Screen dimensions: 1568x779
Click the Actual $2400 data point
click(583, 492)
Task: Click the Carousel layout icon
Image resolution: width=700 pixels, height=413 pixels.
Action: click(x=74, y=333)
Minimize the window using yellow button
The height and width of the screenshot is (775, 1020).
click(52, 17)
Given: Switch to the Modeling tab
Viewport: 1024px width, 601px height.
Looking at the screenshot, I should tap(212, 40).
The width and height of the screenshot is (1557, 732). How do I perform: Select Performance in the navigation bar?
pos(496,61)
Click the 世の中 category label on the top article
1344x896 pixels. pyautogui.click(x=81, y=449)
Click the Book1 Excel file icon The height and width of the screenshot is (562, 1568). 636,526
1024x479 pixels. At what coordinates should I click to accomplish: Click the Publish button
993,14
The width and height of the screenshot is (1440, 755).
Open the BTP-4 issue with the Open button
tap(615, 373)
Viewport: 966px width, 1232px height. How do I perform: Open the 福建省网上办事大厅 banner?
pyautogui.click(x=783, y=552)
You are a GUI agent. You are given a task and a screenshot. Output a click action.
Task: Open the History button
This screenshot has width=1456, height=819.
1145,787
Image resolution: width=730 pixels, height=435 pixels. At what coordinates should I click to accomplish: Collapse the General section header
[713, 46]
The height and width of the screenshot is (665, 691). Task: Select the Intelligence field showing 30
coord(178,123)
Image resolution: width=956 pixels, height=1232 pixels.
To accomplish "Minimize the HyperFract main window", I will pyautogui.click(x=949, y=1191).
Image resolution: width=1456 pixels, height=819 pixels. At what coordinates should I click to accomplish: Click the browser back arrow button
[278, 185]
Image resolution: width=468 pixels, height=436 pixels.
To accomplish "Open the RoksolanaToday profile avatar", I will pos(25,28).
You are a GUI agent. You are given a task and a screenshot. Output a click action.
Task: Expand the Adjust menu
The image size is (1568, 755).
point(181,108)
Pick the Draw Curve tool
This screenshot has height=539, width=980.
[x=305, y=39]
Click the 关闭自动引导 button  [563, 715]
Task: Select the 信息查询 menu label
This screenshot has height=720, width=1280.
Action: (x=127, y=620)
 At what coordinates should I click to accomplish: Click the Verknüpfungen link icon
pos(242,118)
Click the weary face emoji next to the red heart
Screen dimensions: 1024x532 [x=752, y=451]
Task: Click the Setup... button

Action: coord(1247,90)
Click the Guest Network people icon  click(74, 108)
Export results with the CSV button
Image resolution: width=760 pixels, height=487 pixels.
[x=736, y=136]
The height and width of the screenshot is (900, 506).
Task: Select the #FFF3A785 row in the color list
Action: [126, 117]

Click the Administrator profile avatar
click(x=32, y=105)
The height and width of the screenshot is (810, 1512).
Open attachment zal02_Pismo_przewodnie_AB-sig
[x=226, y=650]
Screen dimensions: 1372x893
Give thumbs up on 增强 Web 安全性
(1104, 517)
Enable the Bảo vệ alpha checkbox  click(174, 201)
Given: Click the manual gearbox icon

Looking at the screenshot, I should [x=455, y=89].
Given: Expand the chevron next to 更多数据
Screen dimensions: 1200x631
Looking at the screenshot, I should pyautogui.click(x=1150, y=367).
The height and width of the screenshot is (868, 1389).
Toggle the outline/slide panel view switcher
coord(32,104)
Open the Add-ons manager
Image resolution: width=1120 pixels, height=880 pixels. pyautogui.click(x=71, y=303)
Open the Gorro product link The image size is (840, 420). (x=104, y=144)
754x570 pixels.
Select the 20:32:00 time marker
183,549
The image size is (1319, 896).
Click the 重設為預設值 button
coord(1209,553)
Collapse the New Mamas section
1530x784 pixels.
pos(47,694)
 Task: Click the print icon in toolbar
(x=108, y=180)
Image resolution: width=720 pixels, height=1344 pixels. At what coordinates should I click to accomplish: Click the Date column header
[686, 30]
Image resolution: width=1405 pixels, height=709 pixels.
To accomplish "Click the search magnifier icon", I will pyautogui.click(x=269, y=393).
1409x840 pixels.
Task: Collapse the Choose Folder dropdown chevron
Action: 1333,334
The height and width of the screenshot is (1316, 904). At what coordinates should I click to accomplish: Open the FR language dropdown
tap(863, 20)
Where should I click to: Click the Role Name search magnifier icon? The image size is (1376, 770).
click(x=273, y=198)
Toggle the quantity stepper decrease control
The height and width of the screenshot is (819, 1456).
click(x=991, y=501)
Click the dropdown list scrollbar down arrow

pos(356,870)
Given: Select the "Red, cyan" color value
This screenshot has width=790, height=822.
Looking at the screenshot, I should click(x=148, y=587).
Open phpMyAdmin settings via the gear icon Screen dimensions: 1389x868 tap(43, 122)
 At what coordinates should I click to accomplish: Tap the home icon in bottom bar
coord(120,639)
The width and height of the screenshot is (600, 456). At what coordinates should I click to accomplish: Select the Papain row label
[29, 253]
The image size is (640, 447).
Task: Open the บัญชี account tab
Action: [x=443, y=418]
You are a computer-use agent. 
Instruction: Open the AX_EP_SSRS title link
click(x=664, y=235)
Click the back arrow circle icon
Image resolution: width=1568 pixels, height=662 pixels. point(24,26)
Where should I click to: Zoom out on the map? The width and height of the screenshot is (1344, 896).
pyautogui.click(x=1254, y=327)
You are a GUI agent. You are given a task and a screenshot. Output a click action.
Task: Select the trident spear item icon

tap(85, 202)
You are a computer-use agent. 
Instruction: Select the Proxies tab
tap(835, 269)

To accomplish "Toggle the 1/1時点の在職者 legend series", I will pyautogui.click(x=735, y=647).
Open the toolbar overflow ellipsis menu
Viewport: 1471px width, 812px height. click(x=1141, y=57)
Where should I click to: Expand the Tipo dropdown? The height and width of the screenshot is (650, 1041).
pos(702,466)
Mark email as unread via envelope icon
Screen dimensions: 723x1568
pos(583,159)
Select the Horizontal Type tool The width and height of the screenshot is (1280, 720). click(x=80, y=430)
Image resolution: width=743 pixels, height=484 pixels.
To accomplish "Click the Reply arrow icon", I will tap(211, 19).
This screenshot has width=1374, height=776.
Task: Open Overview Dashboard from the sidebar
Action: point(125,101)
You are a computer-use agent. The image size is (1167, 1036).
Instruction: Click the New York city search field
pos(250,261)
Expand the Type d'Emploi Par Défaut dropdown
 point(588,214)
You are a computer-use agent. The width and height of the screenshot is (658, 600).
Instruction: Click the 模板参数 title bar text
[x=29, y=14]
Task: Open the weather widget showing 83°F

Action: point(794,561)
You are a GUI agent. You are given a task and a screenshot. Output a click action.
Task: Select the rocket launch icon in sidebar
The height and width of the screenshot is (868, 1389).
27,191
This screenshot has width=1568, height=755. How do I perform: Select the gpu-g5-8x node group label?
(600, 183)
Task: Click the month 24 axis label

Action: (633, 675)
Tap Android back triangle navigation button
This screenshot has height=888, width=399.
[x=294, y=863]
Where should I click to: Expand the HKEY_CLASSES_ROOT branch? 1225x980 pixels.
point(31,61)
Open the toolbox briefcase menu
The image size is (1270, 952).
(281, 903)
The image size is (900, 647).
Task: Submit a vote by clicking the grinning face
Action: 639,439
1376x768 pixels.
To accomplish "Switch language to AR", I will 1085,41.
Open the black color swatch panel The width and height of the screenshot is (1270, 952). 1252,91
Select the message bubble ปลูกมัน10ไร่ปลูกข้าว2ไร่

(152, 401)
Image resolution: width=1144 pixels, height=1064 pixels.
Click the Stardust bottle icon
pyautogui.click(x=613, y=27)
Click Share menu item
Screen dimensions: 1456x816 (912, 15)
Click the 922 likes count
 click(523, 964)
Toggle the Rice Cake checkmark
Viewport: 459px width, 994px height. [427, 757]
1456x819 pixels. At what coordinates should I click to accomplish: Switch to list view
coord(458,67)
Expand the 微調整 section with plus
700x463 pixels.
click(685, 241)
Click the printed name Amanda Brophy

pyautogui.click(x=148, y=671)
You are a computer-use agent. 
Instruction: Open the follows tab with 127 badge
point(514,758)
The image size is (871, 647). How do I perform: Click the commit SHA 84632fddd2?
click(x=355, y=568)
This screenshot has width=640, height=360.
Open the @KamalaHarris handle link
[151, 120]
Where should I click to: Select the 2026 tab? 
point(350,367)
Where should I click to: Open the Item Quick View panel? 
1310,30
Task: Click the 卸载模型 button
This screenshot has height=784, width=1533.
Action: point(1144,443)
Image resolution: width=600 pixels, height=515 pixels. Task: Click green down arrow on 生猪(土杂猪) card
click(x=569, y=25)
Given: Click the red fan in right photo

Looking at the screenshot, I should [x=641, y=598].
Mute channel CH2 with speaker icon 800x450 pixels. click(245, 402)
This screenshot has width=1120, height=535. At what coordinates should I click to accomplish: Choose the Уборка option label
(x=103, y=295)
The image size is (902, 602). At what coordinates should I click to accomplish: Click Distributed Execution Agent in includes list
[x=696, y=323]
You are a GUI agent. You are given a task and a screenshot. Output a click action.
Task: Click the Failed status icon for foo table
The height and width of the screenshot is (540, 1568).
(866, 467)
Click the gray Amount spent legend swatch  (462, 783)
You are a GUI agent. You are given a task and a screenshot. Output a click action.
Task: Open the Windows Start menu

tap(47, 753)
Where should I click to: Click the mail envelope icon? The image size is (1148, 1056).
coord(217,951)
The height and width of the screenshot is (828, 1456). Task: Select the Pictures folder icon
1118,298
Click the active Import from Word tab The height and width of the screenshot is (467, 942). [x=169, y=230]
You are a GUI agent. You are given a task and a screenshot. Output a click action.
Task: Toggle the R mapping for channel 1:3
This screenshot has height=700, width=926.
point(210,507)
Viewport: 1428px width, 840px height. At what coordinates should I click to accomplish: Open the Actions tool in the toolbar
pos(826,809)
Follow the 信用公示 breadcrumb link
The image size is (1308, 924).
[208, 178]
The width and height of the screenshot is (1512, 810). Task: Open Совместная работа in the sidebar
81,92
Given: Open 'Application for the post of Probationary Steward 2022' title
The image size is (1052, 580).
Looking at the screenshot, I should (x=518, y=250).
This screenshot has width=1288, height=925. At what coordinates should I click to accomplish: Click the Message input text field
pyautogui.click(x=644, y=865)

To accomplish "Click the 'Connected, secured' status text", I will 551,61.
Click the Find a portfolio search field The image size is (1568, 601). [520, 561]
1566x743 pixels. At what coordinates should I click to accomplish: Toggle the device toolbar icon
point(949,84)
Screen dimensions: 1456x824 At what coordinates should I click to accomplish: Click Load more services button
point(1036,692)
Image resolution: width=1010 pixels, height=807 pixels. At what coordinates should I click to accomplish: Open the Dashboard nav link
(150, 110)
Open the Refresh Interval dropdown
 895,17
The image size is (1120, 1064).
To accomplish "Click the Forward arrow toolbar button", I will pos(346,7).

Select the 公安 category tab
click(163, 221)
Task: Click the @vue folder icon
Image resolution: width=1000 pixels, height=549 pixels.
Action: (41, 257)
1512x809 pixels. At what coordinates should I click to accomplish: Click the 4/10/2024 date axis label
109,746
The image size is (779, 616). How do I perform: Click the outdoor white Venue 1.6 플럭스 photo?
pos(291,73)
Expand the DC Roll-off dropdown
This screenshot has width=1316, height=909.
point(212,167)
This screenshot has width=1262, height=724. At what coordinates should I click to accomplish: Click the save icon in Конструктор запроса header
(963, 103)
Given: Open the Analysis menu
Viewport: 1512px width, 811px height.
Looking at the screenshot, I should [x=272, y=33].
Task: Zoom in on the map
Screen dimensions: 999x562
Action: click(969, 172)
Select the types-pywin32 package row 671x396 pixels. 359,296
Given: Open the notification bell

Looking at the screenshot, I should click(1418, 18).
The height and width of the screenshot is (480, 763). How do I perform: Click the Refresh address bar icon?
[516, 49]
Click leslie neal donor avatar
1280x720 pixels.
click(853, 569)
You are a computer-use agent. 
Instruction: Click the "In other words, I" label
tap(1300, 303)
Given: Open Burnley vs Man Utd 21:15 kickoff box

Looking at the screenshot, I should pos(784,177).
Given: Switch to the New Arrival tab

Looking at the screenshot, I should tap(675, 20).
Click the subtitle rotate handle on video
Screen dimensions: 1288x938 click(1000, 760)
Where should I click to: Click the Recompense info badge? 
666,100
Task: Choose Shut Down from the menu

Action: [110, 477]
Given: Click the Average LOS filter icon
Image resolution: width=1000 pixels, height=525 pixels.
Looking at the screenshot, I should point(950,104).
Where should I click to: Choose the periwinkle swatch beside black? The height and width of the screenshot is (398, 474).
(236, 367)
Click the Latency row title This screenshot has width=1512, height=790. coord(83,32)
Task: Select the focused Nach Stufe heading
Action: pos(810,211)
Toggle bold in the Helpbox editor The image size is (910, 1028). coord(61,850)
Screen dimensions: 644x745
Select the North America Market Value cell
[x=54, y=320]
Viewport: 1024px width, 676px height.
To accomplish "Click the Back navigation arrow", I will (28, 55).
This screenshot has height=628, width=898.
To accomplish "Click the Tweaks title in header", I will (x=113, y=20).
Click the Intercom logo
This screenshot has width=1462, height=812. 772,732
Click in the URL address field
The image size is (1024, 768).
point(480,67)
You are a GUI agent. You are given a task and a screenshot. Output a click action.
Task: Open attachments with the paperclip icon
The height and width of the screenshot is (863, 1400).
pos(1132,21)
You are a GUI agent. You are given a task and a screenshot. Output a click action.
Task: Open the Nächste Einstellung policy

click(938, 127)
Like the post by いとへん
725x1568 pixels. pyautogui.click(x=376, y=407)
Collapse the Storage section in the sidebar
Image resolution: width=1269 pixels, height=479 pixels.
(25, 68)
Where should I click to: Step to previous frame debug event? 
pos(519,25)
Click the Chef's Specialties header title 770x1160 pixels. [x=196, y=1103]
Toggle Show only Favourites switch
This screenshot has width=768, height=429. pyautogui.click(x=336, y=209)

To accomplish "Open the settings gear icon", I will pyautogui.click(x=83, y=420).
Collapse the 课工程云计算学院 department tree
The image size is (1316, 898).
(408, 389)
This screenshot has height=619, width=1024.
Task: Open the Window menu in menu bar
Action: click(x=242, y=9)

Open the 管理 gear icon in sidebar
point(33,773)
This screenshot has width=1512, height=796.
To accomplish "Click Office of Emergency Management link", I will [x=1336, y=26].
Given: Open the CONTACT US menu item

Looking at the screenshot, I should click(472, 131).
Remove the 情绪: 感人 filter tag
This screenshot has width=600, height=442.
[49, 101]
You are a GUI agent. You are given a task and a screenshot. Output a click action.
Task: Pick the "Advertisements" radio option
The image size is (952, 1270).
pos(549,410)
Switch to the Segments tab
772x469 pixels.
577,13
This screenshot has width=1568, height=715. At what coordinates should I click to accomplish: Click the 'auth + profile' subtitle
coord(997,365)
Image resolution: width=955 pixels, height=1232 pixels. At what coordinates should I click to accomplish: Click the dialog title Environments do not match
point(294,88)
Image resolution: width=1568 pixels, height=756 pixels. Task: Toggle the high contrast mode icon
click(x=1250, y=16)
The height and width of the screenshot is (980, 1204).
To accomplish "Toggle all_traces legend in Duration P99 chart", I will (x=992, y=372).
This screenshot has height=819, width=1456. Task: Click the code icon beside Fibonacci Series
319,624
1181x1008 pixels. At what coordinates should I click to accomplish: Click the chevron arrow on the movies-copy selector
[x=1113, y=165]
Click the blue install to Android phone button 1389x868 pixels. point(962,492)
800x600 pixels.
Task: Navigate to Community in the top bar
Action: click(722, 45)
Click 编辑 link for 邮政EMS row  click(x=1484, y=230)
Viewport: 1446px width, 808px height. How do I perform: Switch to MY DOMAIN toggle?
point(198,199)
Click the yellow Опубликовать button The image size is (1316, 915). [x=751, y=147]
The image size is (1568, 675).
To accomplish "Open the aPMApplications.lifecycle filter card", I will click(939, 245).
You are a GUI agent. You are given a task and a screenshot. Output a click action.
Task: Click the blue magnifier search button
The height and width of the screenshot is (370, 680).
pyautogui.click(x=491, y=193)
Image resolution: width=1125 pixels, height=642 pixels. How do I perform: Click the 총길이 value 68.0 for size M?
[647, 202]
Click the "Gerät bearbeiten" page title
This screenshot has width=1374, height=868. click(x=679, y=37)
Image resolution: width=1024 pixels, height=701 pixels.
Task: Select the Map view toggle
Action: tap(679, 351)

⁂

- What to produce:
Can you put everything above, from the start of the records down to the line containing "Looking at the screenshot, I should tap(212, 40).", into a numbered list with blank lines left out?

- Full response:
1. Screen dimensions: 1568x779
2. Click the Actual $2400 data point
3. click(583, 492)
4. Task: Click the Carousel layout icon
5. Image resolution: width=700 pixels, height=413 pixels.
6. Action: click(x=74, y=333)
7. Minimize the window using yellow button
8. The height and width of the screenshot is (775, 1020).
9. click(52, 17)
10. Given: Switch to the Modeling tab
11. Viewport: 1024px width, 601px height.
12. Looking at the screenshot, I should tap(212, 40).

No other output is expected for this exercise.